## Activity
For the records below, tally the lines that contain "indicator" and give only that number.

(Collected data entries)
------------------------------------------------
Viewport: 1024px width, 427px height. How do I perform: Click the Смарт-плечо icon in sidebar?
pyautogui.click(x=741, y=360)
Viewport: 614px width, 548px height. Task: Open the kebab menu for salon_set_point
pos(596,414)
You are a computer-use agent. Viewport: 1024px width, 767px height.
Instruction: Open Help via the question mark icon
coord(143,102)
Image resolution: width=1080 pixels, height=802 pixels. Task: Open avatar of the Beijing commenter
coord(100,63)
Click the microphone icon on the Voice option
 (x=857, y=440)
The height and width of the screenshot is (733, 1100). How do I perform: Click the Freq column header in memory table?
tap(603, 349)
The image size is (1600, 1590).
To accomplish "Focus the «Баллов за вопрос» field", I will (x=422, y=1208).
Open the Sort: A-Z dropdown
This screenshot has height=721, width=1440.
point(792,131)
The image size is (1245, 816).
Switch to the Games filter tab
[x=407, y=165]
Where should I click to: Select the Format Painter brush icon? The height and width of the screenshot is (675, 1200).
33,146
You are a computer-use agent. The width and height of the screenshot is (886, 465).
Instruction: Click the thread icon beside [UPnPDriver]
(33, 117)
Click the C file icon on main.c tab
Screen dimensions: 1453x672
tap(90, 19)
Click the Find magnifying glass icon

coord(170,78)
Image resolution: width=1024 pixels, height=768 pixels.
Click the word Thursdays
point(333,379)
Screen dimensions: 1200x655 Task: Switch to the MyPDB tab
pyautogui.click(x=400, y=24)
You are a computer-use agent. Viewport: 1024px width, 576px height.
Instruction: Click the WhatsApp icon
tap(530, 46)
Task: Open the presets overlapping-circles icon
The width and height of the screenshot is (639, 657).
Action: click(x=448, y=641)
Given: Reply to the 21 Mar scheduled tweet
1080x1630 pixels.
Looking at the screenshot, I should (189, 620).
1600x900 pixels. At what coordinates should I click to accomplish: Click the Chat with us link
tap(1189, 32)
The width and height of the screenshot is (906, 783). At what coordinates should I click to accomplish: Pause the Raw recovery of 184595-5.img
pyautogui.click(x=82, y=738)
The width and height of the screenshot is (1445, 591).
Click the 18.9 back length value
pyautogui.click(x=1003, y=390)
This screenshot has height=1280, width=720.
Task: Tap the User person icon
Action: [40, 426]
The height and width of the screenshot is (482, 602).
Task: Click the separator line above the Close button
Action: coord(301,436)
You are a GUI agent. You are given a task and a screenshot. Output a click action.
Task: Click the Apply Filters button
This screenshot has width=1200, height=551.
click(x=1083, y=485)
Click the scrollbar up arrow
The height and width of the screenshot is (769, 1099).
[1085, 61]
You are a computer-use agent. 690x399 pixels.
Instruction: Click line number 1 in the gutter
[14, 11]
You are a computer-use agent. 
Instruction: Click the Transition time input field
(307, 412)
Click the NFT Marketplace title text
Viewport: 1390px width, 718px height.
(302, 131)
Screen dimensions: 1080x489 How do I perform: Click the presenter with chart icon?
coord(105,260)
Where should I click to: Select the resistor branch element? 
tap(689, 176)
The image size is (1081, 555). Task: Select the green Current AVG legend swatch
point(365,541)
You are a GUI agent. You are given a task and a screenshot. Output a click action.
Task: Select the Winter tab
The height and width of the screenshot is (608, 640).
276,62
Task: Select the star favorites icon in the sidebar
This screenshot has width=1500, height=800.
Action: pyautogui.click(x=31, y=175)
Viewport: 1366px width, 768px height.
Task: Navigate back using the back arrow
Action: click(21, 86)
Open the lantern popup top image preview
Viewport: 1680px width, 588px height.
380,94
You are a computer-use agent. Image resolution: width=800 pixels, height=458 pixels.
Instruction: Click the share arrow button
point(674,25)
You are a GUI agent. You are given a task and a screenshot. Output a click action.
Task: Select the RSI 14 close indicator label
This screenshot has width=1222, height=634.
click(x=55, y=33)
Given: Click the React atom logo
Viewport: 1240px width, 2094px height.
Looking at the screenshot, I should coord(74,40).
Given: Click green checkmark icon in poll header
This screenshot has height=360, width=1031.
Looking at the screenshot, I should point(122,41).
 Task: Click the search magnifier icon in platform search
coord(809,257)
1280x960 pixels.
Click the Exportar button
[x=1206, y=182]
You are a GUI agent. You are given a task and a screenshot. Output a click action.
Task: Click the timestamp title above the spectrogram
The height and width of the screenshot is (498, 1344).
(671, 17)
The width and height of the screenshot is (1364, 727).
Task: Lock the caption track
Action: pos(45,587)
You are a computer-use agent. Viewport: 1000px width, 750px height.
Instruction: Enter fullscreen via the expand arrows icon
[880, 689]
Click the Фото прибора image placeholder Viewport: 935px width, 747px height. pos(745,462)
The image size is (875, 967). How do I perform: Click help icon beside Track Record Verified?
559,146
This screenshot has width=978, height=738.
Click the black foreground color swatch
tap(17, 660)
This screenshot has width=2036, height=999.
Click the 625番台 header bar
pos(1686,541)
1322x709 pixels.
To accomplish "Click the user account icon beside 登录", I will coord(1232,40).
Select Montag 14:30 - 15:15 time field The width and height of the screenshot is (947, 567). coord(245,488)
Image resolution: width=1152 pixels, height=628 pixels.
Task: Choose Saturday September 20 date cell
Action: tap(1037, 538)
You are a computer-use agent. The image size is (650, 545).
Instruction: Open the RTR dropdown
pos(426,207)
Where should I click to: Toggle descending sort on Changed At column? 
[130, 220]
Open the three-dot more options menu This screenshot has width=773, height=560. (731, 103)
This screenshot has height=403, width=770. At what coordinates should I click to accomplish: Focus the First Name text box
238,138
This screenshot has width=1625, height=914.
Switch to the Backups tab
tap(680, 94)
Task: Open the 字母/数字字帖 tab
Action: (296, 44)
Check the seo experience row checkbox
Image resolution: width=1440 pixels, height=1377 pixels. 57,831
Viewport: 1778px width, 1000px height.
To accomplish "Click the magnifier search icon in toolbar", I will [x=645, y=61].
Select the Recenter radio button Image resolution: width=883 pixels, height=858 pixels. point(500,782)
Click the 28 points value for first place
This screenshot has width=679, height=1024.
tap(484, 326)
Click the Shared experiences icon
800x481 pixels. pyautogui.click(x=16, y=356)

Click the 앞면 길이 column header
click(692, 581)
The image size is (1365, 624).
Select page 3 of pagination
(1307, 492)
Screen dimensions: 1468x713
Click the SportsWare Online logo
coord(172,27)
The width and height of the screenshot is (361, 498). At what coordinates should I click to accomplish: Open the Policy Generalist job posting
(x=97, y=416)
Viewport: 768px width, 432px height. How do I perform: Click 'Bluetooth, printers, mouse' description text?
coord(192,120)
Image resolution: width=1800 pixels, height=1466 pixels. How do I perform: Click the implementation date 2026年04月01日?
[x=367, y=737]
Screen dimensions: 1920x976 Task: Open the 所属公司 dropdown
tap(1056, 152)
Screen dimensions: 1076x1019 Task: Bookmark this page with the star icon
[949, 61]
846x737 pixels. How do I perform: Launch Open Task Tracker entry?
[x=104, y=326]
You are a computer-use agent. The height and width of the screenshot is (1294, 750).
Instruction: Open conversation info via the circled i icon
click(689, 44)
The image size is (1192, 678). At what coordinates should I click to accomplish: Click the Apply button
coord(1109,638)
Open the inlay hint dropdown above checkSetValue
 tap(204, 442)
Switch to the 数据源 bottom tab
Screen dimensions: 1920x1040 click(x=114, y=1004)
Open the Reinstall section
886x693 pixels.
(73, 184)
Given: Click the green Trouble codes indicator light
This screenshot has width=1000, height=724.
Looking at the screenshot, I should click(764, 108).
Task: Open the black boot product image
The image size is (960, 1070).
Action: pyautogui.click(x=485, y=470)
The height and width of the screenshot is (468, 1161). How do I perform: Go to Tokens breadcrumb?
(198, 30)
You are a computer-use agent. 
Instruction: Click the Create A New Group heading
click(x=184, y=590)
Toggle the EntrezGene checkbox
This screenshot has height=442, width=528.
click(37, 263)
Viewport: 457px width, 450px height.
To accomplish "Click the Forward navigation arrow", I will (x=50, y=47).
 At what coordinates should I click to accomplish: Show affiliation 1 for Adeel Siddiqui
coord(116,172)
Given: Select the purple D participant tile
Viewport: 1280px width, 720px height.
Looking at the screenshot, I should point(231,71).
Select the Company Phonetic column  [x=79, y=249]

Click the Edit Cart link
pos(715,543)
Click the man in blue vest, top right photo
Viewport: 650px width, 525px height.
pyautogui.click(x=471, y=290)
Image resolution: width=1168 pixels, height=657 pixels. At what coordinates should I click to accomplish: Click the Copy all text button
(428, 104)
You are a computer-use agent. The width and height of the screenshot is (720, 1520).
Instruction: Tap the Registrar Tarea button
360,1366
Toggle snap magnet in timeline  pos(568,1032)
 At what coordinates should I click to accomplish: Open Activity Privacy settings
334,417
------------------------------------------------
## Expected answer
2